● **TASK STATEMENT**
Reproduce the blog post below word for word from "Is it about regression" to "tooling! Be smart!".

● **SELECTED TEXT**
------------------------------------------------------------

Sunday, September 28, 2014

Is it about regression testing or is it about BDD?


Let's make one thing clear. Tools are not to redeem you from any harm. They are not the solution to your unbalanced coding process! In fact, you have to make sure your creating software like there are no tools at all. And then think again: is my software up against changes? Am I on the right track for clean code or am I trying to consciously balancing the solution on the edge of the abyss? Don't depend on unit testing as the only world saving tooling! Be smart!

You have to admit, there is a leak in this utopia, cause we provide automation to our customers. Thus if we are specialized to do that, we are fooling ourselves if we denied our nature: we are as lazy as the customer. Maybe lazier than they are. So testing isn't so bad at all. So let's differentiate a bit shall we?

Why do we want to test our software? First of all, you want to make your code transparent to all of your colleagues. They need to know exactly what it is doing and how it is working. If they can't understand it then possibly two things are going on. Either your colleague is not capable of reading code or you have fallen short in writing it well. Second, we are not infallible, as much as we like to think of ourselves. (I know we do: we all like to be liked and we like to pretend to be someone who doesn't make mistakes or less then anyone else. It's like we all are better then the average, which can't be true, because then the average is lifted) And despite our effort and our knowledge, we all do make mistakes. That's not bad. In fact, that's good and its reality. So don't worry about that and don't worry our managers worry. That's the point where tests come in and assist you. They help you when you starting to fail. It's obvious that you can't think about all things at ones. Even the best programmers aren't flawlessly programming and so you are not. So let's move on to something I forgot to mention.

Two steps back!

------------------------------------------------------------

Stored data entries:

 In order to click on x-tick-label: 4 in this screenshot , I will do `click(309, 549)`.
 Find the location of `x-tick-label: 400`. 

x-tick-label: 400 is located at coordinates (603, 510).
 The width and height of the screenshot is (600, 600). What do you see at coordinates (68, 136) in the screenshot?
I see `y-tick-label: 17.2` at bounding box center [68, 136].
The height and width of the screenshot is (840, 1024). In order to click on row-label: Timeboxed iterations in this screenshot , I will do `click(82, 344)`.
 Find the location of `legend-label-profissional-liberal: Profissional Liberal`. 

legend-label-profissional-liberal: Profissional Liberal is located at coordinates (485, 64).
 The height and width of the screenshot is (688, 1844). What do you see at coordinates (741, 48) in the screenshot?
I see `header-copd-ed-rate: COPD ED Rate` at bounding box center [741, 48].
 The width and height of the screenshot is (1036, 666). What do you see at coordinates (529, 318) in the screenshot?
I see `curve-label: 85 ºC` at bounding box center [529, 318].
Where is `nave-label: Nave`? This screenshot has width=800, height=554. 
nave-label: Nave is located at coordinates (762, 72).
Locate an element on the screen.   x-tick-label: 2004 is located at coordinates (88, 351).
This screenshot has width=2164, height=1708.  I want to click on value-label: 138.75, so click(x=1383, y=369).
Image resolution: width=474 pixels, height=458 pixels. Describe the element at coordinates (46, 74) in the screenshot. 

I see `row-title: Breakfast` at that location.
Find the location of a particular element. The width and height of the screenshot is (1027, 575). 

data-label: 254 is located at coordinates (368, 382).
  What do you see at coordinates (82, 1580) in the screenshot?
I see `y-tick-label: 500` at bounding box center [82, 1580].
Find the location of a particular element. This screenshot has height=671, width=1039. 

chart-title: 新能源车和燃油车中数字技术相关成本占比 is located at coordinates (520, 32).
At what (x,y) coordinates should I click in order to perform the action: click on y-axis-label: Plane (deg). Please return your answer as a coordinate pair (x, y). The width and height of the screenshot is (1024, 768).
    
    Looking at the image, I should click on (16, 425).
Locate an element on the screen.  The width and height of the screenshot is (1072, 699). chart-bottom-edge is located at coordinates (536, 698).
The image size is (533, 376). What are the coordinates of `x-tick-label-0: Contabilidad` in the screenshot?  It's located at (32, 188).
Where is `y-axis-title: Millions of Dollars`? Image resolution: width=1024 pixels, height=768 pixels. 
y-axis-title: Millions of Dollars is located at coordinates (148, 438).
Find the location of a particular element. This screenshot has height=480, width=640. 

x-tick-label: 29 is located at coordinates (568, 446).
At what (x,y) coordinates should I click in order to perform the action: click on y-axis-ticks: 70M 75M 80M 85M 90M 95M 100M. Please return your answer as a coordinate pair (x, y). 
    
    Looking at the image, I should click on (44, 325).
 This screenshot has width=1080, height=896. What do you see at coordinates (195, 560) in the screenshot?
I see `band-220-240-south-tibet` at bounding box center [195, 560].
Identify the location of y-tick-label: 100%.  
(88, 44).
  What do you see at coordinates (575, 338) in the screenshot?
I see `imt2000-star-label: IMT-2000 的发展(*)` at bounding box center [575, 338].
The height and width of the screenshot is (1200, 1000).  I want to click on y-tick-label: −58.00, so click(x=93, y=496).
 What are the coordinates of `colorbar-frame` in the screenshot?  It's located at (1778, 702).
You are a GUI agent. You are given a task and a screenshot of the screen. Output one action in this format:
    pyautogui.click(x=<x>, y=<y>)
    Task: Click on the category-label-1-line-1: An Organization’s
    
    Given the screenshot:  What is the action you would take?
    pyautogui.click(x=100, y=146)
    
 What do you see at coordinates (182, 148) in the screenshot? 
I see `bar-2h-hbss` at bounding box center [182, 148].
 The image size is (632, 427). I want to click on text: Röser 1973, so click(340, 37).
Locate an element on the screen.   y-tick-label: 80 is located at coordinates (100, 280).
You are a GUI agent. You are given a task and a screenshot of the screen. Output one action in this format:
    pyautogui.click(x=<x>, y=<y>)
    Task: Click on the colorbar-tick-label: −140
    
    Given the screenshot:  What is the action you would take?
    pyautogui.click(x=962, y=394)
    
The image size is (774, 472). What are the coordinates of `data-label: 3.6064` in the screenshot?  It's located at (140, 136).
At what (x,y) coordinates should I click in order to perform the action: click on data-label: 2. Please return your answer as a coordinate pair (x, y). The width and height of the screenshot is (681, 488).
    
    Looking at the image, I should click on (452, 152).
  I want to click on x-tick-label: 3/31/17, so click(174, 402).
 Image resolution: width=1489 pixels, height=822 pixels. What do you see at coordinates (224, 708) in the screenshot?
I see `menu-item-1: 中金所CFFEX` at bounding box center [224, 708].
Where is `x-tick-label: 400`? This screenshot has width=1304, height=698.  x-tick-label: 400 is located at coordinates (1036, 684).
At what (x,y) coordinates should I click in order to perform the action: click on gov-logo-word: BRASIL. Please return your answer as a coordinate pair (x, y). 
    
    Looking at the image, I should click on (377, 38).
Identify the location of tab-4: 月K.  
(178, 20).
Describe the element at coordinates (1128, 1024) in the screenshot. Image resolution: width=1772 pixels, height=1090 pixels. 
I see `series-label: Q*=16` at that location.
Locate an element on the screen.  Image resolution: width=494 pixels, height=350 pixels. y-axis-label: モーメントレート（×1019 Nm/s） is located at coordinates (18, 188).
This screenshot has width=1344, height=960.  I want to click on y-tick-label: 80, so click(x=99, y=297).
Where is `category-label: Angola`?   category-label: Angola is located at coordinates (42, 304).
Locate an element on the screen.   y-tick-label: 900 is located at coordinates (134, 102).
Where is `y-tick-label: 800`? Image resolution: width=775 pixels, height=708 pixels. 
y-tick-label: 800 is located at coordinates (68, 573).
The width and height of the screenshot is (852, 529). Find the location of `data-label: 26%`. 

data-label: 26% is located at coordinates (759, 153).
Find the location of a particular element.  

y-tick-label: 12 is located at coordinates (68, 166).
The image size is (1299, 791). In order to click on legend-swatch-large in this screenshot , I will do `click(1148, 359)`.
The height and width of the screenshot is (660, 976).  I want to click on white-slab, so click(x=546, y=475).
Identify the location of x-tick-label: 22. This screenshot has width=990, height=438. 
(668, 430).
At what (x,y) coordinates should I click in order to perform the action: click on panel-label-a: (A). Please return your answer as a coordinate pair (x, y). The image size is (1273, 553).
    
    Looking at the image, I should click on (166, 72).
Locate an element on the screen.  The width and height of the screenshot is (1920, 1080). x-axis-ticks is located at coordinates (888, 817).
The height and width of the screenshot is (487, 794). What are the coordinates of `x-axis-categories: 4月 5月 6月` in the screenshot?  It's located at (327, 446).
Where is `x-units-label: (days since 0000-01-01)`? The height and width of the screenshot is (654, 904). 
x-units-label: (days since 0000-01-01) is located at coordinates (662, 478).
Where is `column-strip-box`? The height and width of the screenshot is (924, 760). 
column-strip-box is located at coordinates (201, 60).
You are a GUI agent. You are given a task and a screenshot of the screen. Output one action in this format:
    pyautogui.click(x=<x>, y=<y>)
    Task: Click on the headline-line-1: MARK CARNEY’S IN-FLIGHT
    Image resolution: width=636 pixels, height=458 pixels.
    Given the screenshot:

------------------------------------------------------------

● **TASK RESPONSE**
Is it about regression testing or is it about BDD?


Let's make one thing clear. Tools are not to redeem you from any harm. They are not the solution to your unbalanced coding process! In fact, you have to make sure your creating software like there are no tools at all. And then think again: is my software up against changes? Am I on the right track for clean code or am I trying to consciously balancing the solution on the edge of the abyss? Don't depend on unit testing as the only world saving tooling! Be smart!